1. **Spotting the Pattern:** I noticed that $x^{\frac{2}{3}}$ is just like $(x^{\frac{1}{3}})^2$. See? If you raise $x^{\frac{1}{3}}$ to the power of 2, you multiply the exponents, so $\frac{1}{3} \times 2 = \frac{2}{3}$.
So, the equation $x^{\frac{2}{3}}+2x^{\frac{1}{3}}-3=0$ can be rewritten as $(x^{\frac{1}{3}})^2 + 2(x^{\frac{1}{3}}) - 3 = 0$.

2. **Making it Simpler:** To make it super easy to look at, let's pretend that $x^{\frac{1}{3}}$ is just a single letter, maybe "A".
So, if $A = x^{\frac{1}{3}}$, then our equation becomes $A^2 + 2A - 3 = 0$.
Doesn't that look much friendlier?

3. **Solving the Simpler Equation:** Now we need to find out what 'A' can be. We're looking for two numbers that multiply together to give -3, and add together to give +2.
After a little thought, I found them! They are +3 and -1.
So, we can break down $A^2 + 2A - 3 = 0$ into $(A+3)(A-1) = 0$.
For this whole thing to be zero, either $(A+3)$ has to be zero, or $(A-1)$ has to be zero.
* If $A+3 = 0$, then $A = -3$.
* If $A-1 = 0$, then $A = 1$.

4. **Putting it Back Together:** Remember, 'A' was just our pretend letter for $x^{\frac{1}{3}}$. So now we need to find 'x'.
* **Case 1: A = -3**
This means $x^{\frac{1}{3}} = -3$. To find 'x', we need to "undo" the cube root (which is what $x^{\frac{1}{3}}$ means). We do this by cubing both sides!
$x = (-3)^3$
$x = (-3) \times (-3) \times (-3)$
$x = 9 \times (-3)$
$x = -27$.

* **Case 2: A = 1**
This means $x^{\frac{1}{3}} = 1$. Again, let's cube both sides!
$x = (1)^3$
$x = 1 \times 1 \times 1$
$x = 1$.

So, the two numbers that solve this puzzle are $x = 1$ and $x = -27$. Pretty neat how spotting that pattern made it so much easier!

Alternative answer

Answer: x = -27, x = 1 Explain
This is a question about solving equations with fractional exponents by using substitution to turn it into a quadratic equation . The solving step is:

Hey friend! This problem looks a little tricky with those fraction numbers on top of the 'x', but we can totally make it simpler!

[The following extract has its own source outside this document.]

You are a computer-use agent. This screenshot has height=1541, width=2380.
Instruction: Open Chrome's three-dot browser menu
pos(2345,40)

1. **Notice a pattern:** Look closely at $x^{\frac{2}{3}}$ and $x^{\frac{1}{3}}$. Do you see how $x^{\frac{2}{3}}$ is actually $(x^{\frac{1}{3}})^2$? It's like one is the square of the other!

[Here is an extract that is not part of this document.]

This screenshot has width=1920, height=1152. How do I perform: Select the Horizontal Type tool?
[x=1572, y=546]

2. **Use a "helper letter" (Substitution):** Let's make things easier by pretending $x^{\frac{1}{3}}$ is just a regular letter, like 'y'.
* If $y = x^{\frac{1}{3}}$
* Then, $y^2 = (x^{\frac{1}{3}})^2 = x^{\frac{2}{3}}$

3. **Turn it into a friendly equation:** Now we can rewrite our original problem using 'y':
$y^2 + 2y - 3 = 0$
Aha! This looks like a quadratic equation, which we know how to solve!

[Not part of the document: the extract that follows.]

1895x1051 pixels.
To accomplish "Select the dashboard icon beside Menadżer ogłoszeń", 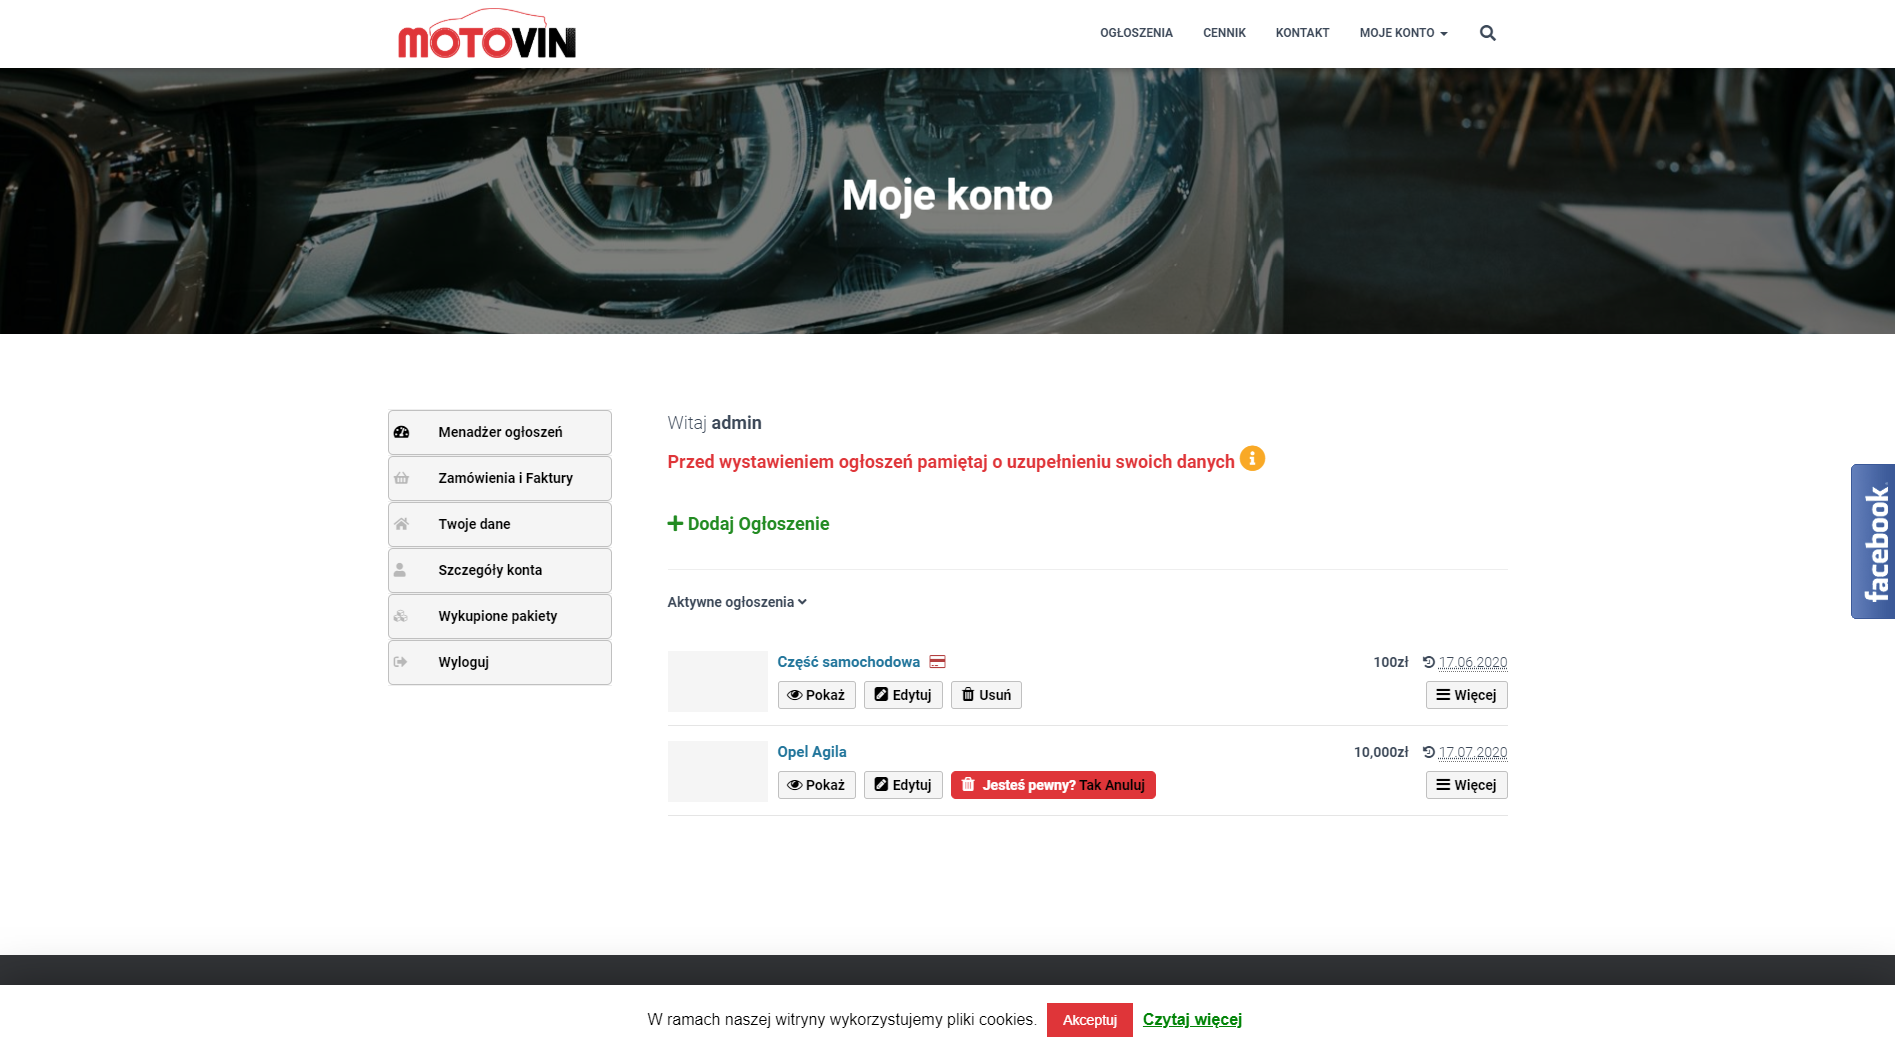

4. **Solve the quadratic equation:** We need to find two numbers that multiply to -3 and add up to 2. Those numbers are 3 and -1!
So, we can factor the equation:
$(y + 3)(y - 1) = 0$

This means either $y + 3 = 0$ or $y - 1 = 0$.
* If $y + 3 = 0$, then $y = -3$.
* If $y - 1 = 0$, then $y = 1$.
Yay, we found the values for 'y'!

5. **Go back to 'x' (Un-substitute):** Remember that our real goal is to find 'x', and we said $y = x^{\frac{1}{3}}$. Now we use our 'y' answers to find 'x'.

* **Case 1: When y = -3**
$x^{\frac{1}{3}} = -3$
To get rid of the 'one-third' power (which is like a cube root), we need to cube both sides of the equation!
$(x^{\frac{1}{3}})^3 = (-3)^3$
$x = -27$

* **Case 2: When y = 1**
$x^{\frac{1}{3}} = 1$
Cube both sides again!
$(x^{\frac{1}{3}})^3 = (1)^3$
$x = 1$

And there we go! The two solutions for 'x' are -27 and 1! Wasn't that fun?